Reviews

Pride musical at the National Theatre – review

Matthew Warchus and Stephen Beresford’s stage adaptation of their 2014 film runs at the Dorfman until 12 September

Sarah Crompton

Sarah Crompton

| London |

25 June 2026

The cast of Pride
The cast of Pride, © Manuel Harlan

I bet Andy Burnham finds time to go to see Pride. The theme of this new musical is solidarity and community – the capacity of people to overcome prejudice and come together to effect change. It means that this telling of a true (or true-ish) story seems almost impossibly uplifting at a time when the politics of division are in the headlines every day.

In truth, there’s a fair amount of airbrushing about just how much division there was in 1984 when a group calling itself Lesbians and Gays Support the Miners (LGSM) was launched by a gay communist organiser called Mark Ashton (played here by Jhon Lumsden), who decided that as groups equally oppressed by the state, there was a common cause between the gay community fighting for its rights and the striking miners taking on the Coal Board and Mrs Thatcher’s Conservative government. “Perhaps the socio-economic circumstances for a Marxist overthrow have begun,” he announces to a lover expecting to be asked out on a date.

From that quixotic gesture, an unlikely alliance was born, a story first told in the film Pride, released in 2014. The same team – writer Stephen Beresford and director Matthew Warchus – are behind this reincarnation as a musical, supplemented by the considerable musical talents of Christopher Nightingale, Josh Cohen and DJ Walde, who produce a powerful set of songs in different forms.

LGSM have a lot of prejudice to overcome – one of the show’s major strengths is as a reminder of just how ostracised and attacked the gay community was in the 1980s – and find it hard to get the National Union of Miners to accept their campaigning and their donations. Then they accidentally stumble across the South Wales village of Onllwyn, where their efforts are accepted – reluctantly initially and then, as boundaries between the two tight-knit communities melt, with open arms.

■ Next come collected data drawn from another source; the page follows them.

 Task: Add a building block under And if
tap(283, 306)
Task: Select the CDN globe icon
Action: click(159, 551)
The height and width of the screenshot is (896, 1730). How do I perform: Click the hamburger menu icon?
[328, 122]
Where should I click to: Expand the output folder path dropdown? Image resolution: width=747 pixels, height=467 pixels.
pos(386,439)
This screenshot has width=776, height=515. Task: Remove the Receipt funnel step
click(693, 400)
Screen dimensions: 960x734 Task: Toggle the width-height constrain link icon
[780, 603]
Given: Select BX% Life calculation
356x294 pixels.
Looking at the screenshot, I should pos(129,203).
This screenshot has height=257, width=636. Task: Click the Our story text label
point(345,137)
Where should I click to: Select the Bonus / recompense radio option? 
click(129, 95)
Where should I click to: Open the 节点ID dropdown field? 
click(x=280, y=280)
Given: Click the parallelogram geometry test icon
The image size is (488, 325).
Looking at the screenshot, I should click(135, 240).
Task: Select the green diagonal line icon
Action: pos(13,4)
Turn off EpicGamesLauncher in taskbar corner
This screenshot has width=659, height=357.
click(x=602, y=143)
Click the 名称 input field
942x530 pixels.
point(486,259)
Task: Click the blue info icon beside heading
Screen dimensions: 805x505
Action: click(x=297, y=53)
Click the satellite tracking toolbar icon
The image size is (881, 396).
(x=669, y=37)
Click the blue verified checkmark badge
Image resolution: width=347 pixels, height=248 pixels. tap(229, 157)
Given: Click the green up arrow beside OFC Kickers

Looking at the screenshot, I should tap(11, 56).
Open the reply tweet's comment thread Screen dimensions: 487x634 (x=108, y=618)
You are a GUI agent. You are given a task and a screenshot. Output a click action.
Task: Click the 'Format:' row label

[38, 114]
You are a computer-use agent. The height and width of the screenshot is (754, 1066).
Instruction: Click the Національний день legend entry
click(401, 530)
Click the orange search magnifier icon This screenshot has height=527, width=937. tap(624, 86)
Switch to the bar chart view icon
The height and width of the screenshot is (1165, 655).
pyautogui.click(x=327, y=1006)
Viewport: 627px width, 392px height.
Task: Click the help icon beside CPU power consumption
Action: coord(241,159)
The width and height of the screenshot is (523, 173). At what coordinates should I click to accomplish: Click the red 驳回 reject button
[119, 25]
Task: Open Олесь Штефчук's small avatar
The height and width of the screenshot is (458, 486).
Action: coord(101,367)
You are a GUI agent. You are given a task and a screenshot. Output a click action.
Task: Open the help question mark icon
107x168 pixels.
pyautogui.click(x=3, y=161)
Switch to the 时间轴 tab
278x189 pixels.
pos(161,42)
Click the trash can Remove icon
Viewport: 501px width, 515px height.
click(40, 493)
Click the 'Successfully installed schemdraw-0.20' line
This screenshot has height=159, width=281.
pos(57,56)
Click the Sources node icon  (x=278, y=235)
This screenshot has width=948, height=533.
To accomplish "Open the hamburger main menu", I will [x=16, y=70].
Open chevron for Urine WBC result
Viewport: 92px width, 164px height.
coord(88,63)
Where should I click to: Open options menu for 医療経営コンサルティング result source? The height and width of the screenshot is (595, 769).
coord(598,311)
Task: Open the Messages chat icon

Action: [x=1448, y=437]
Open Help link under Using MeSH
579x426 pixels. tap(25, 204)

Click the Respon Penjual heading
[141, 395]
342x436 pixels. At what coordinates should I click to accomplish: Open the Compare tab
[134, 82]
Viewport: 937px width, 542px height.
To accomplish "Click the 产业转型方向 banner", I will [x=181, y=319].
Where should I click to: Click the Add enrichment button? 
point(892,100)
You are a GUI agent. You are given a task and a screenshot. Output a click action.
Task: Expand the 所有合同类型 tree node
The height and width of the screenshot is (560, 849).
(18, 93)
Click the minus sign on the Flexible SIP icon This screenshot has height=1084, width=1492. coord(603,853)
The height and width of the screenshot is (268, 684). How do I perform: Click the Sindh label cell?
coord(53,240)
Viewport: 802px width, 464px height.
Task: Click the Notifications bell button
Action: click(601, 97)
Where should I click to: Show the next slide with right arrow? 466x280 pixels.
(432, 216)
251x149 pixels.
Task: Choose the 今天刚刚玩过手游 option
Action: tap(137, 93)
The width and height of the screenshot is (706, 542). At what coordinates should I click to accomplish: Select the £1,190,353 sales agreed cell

On Bunny Christie’s adaptable set of scaffolding, cleverly lit by Hugh Vanstone to change mood and scene, the musical moves through this story with great verve and good humour, while underlining its key themes. In the song “You Stood By Me”, there is the line “What I thought I knew about you/It vanished when – you stood by me” and as sung by miners’ leader Dai in Matthew Woodyatt’s baritone, it puts a lump in the throat. So does the moment when the ensemble rises to sing the great socialist anthem “Bread and Roses”. The singing throughout, accompanied by an onstage band under the direction of Jo Cichonska, is remarkably fine.

The cast of Pride
The cast of Pride, © Manuel Harlan

It is extraordinarily difficult not to be entranced by the sheer hopefulness of the story and the flair of the telling in the capable hands of this ensemble. True, the facts – in this co-production between the National Theatre and P&P Productions – have been softened and the rough edges of prejudice and resistance smoothed from the narrative even more than in the film. Here, it is not Martin’s knowledge of harassment laws that wins the miners over, but his friend Jonathan’s exuberant disco dancing turn at the welfare club disco.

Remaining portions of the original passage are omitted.